Con el fin de que no se olvidara de mí volví a ponerle, al dirigirme hacia la salida, la mano sobre la cadera, ella volvió a golpeármela, pero, naturalmente, sonriendo al mismo tiempo.

Me dirigí lentamente hacia casa. Ya no tenía ninguna prisa. Fui a lo largo del Rhin y contemplé las luces de la otra orilla y un barco que se deslizaba por encima del agua oscura. La gente que se encontraba sobre cubierta cantaba una alegre canción acompañada por un acordeón. Respiré profundamente el aire, oliendo a humo, de este otoño, pensando con anticipación en el verano que debía seguir a este invierno, pues ese verano no lo gozaría ya Julius María Brummer. Sería un verano hermoso, pensé, un verano mucho más hermoso para la pequeña Mickey y su padre, para Nina y para mí. Todo iría muy bien..., cuando Julius María Brummer hubiera muerto.

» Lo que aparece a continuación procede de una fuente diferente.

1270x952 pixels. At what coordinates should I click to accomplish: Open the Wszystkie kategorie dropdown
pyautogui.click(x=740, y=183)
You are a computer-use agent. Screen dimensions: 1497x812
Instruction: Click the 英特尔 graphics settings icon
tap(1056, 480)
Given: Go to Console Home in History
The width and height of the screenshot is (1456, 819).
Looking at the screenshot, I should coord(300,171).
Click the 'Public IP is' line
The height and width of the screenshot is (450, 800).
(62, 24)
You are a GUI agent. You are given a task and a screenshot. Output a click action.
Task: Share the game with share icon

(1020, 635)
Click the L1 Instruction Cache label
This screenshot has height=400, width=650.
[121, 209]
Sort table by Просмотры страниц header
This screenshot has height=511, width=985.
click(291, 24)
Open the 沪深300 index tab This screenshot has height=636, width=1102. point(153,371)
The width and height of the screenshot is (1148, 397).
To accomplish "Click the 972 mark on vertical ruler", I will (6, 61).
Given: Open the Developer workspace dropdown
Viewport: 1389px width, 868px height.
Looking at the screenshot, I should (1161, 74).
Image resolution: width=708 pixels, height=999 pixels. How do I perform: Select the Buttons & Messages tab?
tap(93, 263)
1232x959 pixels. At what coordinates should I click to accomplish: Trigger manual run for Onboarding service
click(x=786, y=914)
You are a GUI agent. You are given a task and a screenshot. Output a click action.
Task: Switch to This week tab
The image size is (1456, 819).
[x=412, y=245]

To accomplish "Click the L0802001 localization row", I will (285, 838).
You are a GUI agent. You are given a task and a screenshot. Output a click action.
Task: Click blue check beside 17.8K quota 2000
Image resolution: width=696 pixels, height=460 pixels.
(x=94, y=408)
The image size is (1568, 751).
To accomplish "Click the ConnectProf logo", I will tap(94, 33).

Me encontraba ahora muy cansado. Las piernas me dolían cuando subí la escalera de caracol que conducía a la pequeña vivienda sobre el garaje. Al salir había cerrado la puerta con llave. Ahora la volví a abrir. Detrás de ella se encontraba una carta. Alguien debía de haberla empujado por debajo de la puerta. Sentí calor al reconocer la letra de Nina. Rompí el sobre del que cayó una hoja. Leí: «Necesito hablarte. Mi marido irá a casa del abogado mañana por la tarde. Te espero en la embarcación a las 15’30». Me senté en la cama y elevé la hoja hasta mi rostro, pues esperaba que algo de su perfume se le hubiera pegado; pero sólo olía a papel, y pensé que Nina volvía a escribir cartas. Luego miré por mi ventana a la suya. Ella se encontraba detrás de la cortina, vi su silueta. Debía de haberme esperado. Ahora se movió y, al pronto, se apagó la luz de su habitación. También yo apagué la mía. Y este manejo me unió más a ella en íntima ternura, como si se posara sobre nosotros dos la oscuridad a guisa de caliente cobertor de la cama en la que ya yaciéramos ambos, abrazados y protegiéndonos, unidos por una noche.